ACCA and Career-Offender Provisions—6th Cir. Gets Inconsistent


In U.S. v. Hawkins, No. 08–5138 (6th Cir. Feb. 4, 2009), Judges Kennedy, Cole, and Gilman issued a five-page opinion finding that possession of a sawed-off shotgun is a crime of violence under Guideline 4B1.2 and can be used to make a defendant a career offender for sentencing purposes. The court distinguishes U.S. v. Amos, 501 F.3d 524 (6th Cir. 2007), saying Amos was an ACCA case. The court finds that the guidelines and application notes define crime of violence to include possession of a sawed-off shotgun. It finds the Commission’s statement on the issue authoritative.

Problems:

1) Court assumes in a footnote that Congress approves guideline commentary because the Commission is supposed to endeavor to include amendments to policy statements and commentary when it submits amendments to guidelines to Congress.

2) No mention of Begay or U.S. v. Bartee, 529 F.3d 357, 363 (6th Cir. 2008), a case that made it pretty clear that ACCA and CO provisions are "interpreted in a consistent manner." At least, the court should have addressed Begay/Bartee.
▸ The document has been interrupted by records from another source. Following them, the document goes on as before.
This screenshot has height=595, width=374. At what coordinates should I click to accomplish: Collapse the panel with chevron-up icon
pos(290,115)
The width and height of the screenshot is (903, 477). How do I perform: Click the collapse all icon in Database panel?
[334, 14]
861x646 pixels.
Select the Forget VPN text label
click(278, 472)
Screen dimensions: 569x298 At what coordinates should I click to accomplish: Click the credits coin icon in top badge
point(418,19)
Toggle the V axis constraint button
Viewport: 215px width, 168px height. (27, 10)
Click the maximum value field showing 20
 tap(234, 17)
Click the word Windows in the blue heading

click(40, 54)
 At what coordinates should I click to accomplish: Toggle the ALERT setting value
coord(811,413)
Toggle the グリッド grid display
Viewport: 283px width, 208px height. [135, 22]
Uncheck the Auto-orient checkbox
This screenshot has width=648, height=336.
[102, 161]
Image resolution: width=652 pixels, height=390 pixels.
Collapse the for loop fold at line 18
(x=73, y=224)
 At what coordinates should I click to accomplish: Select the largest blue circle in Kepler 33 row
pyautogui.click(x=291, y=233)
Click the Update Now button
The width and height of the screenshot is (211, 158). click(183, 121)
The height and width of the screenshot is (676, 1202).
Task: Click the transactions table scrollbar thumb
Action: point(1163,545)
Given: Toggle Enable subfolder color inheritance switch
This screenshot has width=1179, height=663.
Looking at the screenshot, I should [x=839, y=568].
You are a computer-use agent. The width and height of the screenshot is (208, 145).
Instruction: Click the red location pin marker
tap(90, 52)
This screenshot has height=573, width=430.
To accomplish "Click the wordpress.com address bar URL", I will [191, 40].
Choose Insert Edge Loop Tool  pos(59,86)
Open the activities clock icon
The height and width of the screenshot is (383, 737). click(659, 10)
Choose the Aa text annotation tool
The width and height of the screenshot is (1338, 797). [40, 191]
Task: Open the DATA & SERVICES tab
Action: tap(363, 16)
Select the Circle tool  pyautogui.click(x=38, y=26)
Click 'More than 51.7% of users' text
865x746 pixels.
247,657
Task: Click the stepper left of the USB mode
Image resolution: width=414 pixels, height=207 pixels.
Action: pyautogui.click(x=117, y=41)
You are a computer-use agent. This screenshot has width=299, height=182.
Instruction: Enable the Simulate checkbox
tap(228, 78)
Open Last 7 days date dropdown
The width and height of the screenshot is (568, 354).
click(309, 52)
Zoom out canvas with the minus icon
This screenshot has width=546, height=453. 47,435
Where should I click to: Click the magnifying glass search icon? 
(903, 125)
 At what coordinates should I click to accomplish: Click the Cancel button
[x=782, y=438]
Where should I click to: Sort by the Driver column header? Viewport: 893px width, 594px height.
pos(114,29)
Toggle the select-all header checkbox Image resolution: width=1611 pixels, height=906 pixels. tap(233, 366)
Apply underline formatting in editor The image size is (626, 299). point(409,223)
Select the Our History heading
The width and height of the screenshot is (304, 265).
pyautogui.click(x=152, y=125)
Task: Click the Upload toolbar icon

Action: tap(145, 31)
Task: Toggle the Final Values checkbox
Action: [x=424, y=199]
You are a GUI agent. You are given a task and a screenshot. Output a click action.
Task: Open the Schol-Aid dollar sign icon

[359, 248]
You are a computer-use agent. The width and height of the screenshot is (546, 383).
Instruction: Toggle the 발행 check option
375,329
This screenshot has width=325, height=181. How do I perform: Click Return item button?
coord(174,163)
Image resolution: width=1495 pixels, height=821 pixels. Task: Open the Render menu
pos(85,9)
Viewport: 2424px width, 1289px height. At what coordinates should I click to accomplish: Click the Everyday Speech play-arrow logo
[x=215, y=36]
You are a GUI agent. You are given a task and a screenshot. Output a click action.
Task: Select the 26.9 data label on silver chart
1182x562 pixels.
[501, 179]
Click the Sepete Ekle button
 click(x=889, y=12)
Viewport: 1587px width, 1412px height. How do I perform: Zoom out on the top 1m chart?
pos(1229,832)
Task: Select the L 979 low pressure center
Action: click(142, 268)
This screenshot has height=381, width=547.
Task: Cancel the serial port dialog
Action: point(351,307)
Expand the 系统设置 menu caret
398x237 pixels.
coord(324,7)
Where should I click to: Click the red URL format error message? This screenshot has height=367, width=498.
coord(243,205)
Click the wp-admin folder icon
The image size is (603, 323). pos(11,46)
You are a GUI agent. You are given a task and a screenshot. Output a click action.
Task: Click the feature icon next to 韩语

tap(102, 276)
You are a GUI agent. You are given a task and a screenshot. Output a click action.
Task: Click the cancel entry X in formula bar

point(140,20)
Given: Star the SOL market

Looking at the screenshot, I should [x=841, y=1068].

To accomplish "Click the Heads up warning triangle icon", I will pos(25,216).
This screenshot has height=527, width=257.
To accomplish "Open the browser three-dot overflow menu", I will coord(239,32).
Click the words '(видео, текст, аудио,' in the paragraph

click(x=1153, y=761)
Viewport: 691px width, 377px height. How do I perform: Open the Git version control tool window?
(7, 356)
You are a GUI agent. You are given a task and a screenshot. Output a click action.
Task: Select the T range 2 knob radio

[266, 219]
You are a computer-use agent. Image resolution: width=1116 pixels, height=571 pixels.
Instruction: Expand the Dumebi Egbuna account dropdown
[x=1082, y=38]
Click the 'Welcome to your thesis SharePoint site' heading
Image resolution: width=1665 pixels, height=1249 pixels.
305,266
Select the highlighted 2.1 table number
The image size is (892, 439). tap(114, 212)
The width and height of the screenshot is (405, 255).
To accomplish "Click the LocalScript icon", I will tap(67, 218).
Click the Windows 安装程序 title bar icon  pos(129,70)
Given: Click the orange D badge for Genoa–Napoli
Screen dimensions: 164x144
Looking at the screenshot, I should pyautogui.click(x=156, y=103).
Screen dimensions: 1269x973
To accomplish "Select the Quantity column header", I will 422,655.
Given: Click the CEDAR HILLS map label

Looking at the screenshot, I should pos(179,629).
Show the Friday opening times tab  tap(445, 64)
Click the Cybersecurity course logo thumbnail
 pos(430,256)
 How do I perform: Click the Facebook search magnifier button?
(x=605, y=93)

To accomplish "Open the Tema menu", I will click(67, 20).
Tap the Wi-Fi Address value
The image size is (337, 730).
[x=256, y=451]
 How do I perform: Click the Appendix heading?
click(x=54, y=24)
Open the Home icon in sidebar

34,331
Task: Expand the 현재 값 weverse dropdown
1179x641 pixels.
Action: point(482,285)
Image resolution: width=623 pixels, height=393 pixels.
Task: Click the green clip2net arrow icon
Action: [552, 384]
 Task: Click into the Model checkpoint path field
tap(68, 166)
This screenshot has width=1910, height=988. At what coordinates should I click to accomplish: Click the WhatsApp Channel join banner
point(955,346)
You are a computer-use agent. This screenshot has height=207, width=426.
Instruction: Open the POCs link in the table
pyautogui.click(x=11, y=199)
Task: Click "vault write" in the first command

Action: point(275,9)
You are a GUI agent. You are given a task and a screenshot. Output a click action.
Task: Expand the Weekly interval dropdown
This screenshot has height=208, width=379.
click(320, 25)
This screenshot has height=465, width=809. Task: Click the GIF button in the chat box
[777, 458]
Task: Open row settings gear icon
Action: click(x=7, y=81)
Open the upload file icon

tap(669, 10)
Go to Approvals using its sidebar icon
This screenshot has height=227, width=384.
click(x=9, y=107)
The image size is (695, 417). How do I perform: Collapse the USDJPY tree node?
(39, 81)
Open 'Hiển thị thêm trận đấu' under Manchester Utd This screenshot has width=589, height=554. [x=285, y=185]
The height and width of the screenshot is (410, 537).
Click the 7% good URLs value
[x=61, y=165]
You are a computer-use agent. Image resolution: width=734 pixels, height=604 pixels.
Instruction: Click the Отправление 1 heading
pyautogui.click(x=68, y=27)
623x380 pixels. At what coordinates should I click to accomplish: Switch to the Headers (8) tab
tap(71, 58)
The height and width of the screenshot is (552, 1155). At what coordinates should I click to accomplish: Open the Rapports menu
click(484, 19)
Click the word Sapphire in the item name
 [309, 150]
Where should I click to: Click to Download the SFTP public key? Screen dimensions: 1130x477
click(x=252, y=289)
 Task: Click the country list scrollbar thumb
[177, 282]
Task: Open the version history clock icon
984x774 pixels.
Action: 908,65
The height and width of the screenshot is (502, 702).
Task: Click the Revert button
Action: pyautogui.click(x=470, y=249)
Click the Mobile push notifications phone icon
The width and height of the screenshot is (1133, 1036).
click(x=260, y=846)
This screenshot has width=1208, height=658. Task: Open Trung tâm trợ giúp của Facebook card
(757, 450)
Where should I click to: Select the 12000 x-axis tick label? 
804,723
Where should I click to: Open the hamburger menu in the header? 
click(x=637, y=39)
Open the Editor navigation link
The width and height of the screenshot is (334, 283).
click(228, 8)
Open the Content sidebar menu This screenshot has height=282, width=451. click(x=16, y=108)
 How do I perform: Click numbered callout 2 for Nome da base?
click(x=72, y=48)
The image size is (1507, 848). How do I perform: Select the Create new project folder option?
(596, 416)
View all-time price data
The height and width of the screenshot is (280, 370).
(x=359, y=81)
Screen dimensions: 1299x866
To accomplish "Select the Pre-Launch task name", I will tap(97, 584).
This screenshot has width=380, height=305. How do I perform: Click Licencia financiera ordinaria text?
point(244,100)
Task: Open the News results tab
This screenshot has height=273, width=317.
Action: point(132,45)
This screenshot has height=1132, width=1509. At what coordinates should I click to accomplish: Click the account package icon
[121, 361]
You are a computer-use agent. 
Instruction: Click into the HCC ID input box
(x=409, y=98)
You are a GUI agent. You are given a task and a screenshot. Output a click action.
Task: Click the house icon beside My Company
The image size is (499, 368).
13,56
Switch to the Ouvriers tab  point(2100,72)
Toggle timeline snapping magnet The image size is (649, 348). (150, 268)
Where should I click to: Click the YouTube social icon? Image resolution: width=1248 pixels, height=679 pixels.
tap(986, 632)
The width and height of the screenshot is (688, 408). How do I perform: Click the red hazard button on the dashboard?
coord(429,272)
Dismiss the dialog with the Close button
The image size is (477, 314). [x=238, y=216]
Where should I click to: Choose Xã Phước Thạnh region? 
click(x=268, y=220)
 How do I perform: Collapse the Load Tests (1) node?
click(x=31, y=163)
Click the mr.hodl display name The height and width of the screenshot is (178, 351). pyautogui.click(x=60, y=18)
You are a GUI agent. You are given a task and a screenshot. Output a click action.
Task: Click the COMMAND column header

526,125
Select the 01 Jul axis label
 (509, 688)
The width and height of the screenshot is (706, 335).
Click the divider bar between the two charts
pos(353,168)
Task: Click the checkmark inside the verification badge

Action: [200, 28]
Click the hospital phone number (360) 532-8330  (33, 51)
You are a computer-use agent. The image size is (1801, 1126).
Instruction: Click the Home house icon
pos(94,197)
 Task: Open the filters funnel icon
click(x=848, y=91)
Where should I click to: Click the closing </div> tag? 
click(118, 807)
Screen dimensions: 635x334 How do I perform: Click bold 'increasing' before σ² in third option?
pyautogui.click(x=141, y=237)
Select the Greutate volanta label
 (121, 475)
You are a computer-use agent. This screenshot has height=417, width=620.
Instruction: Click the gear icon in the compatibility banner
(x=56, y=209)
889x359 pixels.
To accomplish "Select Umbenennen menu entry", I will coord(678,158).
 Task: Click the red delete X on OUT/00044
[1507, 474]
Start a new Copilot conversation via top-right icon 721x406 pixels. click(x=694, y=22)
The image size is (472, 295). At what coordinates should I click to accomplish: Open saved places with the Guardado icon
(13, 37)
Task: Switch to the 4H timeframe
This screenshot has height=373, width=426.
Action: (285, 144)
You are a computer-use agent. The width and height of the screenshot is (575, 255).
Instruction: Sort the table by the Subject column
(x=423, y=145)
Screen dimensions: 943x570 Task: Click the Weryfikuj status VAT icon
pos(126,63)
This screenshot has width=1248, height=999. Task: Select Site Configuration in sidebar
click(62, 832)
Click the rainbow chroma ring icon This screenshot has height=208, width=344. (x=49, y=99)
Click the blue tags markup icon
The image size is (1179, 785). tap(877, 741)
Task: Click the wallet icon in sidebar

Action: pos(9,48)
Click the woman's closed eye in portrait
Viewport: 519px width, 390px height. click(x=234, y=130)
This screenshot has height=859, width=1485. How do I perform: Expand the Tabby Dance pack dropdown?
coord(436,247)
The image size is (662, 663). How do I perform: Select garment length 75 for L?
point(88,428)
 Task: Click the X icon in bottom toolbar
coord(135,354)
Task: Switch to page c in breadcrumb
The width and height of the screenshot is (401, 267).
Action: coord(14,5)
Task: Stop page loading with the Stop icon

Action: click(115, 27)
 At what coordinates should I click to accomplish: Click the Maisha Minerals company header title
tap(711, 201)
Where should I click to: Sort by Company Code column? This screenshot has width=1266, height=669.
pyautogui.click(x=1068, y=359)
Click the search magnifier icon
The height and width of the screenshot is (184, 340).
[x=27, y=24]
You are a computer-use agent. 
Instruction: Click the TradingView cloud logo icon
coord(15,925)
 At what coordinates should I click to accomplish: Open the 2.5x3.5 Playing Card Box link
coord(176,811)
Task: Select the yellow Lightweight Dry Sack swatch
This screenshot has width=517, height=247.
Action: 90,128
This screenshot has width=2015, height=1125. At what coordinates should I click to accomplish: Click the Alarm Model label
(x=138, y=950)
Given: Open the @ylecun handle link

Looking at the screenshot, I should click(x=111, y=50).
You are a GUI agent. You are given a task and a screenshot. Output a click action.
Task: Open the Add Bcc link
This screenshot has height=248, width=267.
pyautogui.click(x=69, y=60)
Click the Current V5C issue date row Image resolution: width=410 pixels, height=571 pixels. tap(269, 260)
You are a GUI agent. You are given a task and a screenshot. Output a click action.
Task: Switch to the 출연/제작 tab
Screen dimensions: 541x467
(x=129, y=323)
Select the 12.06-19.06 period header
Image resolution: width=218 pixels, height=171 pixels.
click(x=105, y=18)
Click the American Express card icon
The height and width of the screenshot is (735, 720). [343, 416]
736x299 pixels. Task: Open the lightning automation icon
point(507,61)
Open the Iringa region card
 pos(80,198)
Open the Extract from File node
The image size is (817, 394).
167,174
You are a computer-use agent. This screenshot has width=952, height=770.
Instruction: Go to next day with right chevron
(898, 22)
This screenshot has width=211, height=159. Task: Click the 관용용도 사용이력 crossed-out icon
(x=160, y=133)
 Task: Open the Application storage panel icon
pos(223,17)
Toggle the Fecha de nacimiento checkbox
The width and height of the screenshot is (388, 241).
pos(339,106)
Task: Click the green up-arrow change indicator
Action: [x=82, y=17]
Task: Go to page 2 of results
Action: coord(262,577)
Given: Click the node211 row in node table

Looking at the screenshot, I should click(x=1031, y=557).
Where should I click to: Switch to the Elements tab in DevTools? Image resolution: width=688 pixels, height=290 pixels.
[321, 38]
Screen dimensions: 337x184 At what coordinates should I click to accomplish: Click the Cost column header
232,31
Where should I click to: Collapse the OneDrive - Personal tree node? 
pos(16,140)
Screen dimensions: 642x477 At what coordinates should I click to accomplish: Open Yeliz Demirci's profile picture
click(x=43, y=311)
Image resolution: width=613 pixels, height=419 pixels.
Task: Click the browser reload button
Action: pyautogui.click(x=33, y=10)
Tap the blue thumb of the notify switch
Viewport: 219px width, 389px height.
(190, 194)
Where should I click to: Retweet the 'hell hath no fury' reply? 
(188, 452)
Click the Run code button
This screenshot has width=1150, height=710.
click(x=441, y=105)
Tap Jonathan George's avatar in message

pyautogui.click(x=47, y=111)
3) Court goes into a discussion of guideline commentary and looks at Stinson, concluding that the commentary is authoritative unless it violates the Constitution or a federal statute or is a plainly erroneous reading of the guideline. Seems to give too much weight to guidelines and especially the commentary given the recent case law. And even under such a reading, the commentary at issue contravenes federal statutes setting up the career-offender enhancement and defining crime of violence. These statutes clearly mean to include less conduct than that covered by the commentary. See, e.g., 28 U.S.C. 994(h) and 18 U.S.C. 16. Also check out fd.org’s sentencing resources on deconstructing the career-offender guideline.

There are problems with this opinion and counsel should be ready to fight tenaciously the crime-of-violence/violent-felony battles to cabin this reasoning.